Function Differences with tf.distribute.Strategy
tf.distribute.Strategy
strategy = tf.distribute.MirroredStrategy()
per_replica_losses = strategy.run(train_step, args=(dataset_inputs,))
losses = strategy.reduce(tf.distribute.ReduceOp.SUM, per_replica_losses, axis=None)
For more information, see tf.distribute.Strategy.
mindspore.context.set_auto_parallel_context(parallel_mode=ParallelMode.DATA_PARALLEL, gradients_mean=True)

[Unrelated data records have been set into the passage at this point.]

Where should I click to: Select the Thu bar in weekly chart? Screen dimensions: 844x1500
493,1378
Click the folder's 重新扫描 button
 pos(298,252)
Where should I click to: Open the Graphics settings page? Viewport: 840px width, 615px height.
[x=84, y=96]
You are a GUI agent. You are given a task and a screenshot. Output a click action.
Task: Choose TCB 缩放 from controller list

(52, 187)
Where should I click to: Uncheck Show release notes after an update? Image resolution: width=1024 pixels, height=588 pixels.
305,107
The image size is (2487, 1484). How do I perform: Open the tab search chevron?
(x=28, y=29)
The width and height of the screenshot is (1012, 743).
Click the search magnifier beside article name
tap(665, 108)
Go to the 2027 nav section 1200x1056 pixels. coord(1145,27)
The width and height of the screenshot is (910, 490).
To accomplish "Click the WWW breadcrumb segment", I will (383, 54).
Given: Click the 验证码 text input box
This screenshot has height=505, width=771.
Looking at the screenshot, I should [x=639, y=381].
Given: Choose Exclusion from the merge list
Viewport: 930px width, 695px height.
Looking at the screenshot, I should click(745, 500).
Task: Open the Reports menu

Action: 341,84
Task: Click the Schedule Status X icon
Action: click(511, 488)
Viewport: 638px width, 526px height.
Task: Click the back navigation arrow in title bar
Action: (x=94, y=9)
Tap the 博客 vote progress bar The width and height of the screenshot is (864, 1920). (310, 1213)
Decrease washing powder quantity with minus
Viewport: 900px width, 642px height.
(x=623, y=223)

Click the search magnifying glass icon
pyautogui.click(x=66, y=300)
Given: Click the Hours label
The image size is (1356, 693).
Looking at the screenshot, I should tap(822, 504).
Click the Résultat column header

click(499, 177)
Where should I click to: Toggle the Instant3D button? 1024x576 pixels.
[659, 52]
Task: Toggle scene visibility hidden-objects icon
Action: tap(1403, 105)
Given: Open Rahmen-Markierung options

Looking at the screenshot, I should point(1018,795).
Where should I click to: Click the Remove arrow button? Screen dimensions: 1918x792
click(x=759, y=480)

from mindspore import context
from mindspore.context import ParallelMode
from mindspore.communication import init
context.set_auto_parallel_context(parallel_mode=ParallelMode.DATA_PARALLEL, gradients_mean=True)
init()
# Run net, the same with stand alone training
For more information, see context.set_auto_parallel_context(ParallelMode=ParallelMode.DataParallel).
Differences
Tensorflow: Data parallel training is performed through tf.distribute.Strategy, and different strategies specify different data initialization, synchronization.
MindSpore:Specify the data parallel mode through the ParallelMode parameter in ‘context.set_auto_parallel_context’, and specify the gradient synchronization strategy through the gradients_mean parameter. The rest of the network script is consistent with the single-card network script.